Este ano apareceram uma série de novos "mockumentários". Primeiro chegou-nos da Espanha REC, que conta a história de uma equipa de reportagem jornalística cobrindo o dia-a-dia dos bombeiros num dia em que são atacados por uma casa infestada por um vírus. Os Norte-americanos já tinham o seu remake a caminho, chamado Quarantined. Diary of the dead é o que seguiu, com a mesma temática de sempre nos filmes de Romero: Zombies. Nada de novo, portanto. Não contando com Cloverfield, que certamente popularizou ainda mais o estilo pretensamente ‘real’ entre o cinema 'mainstream'.
O Youtube tem difundido inúmeros casos de indivíduos que produzem semi-documentários sobre as suas vidas pessoais, profissões ou apenas o acidental dia-a-dia de qualquer um. É barato, fácil (ou assim parece) e dá protagonismo instantâneo a quem tem a sorte de receber o mediatismo esperado. Para fazer o seu mockumentário, basta para isso ter uma câmara de vídeo (a qualidade não interessa. Quanto menos definição obter, maior realismo obterá), muita criatividade e alguns amigos que o ajudem a teatralizar as situações.
E saibam também que …
Faux Documentary (Documentário falso), um irmão do Documentário e do Mockumentário. Adapta elementos característicos do documentário tradicional, como a câmara instável, narração, entrevistas com personagens, mas não reflecte totalmente o objectivo do formato documental. Não pretende ser uma versão documental do acontecimento, apresentando esse facto como facto real ao espectador, mas apenas dando um lado de ‘cinéma-vérité’ ao filme...
Se o Documentário dá o conhecimento de que há uma equipa de rodagem presente, o Faux-documentário raramente o faz, demonstrando cenas em que os actores fazem coisas que nunca fariam ou diriam se uma câmara estaria presente. Confuso? Basta para isso ver um episódio da série The Office para perceber a ideia. Curb Your Enthusiasm de Larry David começou com este formato, o que criou uma atmosfera demasiado perturbante para uma série de comédia.
Não confundir com:
Dogma 95, o movimento definido por Lars Von Trier e Thomas Vinterberg. Foi a criação de um cinema mais realista e menos comercial. Embora partilhem algumas das mesmas características, entre elas o uso de câmara e seu modo de filmar, ausência banda sonora, etc, há mais restrições nas regras criadas pelos dois cineastas. A proibição de efeitos e filtros, a obrigação de se passar em tempo real, entre outras limitações na sua produção tornam-no um movimento tão radical como intrigante.

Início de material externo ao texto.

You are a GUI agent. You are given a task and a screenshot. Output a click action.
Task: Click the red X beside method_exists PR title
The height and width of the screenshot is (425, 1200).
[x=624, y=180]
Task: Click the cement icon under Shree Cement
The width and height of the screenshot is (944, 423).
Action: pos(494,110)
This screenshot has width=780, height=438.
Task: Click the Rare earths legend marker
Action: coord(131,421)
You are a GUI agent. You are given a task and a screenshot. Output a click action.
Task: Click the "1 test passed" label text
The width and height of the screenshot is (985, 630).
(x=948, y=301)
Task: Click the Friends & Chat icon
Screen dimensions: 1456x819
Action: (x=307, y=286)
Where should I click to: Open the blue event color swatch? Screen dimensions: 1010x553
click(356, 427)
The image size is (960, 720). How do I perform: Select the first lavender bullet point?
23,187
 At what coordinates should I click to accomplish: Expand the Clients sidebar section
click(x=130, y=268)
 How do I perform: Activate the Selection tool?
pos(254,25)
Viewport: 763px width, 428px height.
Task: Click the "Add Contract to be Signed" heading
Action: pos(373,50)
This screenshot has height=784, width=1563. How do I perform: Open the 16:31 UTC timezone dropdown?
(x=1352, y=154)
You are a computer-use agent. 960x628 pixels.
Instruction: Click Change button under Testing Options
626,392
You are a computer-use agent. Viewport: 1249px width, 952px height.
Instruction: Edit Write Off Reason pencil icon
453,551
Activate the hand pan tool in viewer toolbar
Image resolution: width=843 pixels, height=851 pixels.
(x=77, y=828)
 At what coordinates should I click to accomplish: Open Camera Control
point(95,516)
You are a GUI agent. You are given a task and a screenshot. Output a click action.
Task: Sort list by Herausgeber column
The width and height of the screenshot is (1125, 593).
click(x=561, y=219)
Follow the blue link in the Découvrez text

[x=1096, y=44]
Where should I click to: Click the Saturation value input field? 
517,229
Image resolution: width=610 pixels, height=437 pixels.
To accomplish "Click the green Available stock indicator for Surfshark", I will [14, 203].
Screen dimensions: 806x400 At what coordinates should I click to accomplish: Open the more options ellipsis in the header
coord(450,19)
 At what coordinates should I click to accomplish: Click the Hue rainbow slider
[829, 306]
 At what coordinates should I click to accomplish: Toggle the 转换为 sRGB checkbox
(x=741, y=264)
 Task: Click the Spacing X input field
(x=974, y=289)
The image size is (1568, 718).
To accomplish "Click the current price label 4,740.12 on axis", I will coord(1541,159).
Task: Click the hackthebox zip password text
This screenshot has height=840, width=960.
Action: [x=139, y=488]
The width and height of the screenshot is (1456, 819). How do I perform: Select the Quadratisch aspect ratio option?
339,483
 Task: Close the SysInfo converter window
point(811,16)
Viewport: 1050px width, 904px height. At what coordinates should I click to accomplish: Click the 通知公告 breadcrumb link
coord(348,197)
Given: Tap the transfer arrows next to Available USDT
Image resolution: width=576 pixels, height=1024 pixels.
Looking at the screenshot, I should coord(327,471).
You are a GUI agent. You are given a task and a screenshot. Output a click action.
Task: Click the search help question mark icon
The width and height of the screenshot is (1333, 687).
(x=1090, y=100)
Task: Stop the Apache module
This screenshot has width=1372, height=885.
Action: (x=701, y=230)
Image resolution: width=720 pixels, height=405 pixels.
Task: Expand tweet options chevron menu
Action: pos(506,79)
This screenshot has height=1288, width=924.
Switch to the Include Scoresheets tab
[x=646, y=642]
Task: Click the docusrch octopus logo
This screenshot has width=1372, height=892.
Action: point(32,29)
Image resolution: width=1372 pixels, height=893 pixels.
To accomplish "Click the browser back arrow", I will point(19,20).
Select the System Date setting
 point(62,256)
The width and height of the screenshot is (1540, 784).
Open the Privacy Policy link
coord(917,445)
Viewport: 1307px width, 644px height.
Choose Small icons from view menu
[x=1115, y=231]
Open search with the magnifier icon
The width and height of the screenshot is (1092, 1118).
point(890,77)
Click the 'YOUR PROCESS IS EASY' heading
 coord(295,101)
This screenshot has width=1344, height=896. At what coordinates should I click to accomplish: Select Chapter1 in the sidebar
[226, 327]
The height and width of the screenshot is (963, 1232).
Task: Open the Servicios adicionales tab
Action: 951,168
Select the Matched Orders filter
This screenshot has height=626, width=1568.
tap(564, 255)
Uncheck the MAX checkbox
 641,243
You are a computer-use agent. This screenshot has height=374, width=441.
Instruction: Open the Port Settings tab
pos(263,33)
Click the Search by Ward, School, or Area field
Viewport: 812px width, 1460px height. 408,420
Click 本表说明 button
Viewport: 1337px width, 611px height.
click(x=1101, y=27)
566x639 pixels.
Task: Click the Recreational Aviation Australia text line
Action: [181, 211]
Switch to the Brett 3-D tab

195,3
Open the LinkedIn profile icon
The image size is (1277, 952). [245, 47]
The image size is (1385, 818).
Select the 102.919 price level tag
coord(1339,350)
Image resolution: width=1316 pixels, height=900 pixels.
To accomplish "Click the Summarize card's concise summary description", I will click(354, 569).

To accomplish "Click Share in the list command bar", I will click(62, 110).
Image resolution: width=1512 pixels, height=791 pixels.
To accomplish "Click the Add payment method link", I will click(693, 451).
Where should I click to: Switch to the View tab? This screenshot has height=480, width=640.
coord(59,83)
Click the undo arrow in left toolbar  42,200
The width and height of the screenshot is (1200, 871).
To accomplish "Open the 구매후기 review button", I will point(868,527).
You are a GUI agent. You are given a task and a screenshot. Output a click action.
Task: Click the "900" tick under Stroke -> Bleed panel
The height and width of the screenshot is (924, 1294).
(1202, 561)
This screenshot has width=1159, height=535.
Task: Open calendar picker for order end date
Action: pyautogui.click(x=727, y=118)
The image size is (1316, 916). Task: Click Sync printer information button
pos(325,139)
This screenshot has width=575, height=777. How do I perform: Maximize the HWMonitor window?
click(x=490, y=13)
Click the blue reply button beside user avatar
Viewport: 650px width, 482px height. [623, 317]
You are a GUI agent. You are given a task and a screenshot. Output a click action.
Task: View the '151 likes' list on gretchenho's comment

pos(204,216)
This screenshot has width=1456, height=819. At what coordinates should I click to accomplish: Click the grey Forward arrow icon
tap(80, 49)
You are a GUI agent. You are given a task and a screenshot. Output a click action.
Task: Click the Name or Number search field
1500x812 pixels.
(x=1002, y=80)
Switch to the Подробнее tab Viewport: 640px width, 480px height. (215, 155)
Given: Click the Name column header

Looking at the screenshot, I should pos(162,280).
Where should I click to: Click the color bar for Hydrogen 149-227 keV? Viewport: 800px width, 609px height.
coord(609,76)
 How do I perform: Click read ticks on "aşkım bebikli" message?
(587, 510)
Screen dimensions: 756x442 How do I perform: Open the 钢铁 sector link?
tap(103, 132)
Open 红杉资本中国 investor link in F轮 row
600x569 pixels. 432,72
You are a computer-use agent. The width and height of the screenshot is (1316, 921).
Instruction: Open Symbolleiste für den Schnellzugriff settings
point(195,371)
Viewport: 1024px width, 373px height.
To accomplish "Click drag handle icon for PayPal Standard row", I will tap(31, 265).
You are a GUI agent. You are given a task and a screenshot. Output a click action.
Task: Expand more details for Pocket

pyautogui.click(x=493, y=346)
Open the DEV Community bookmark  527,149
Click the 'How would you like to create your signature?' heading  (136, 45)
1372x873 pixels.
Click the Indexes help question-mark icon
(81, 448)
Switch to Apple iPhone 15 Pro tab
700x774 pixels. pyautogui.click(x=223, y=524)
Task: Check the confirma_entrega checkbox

Cinema de guerrilha: Consiste basicamente na forma de filmar “em cima do acontecimento”, com câmara ao ombro mesmo que isso afecte a estabilidade do plano. O objectivo é de dar o maior realismo à cena. Regra geral é ser utilizado em sequências de grande acção, tais como perseguições, cenários de guerra ou luta. Os casos mais flagrantes são nos formatos épicos, históricos e biográficos. Bloody Sunday, o Resgate do soldado Ryan e Children of men são bons exemplos disso.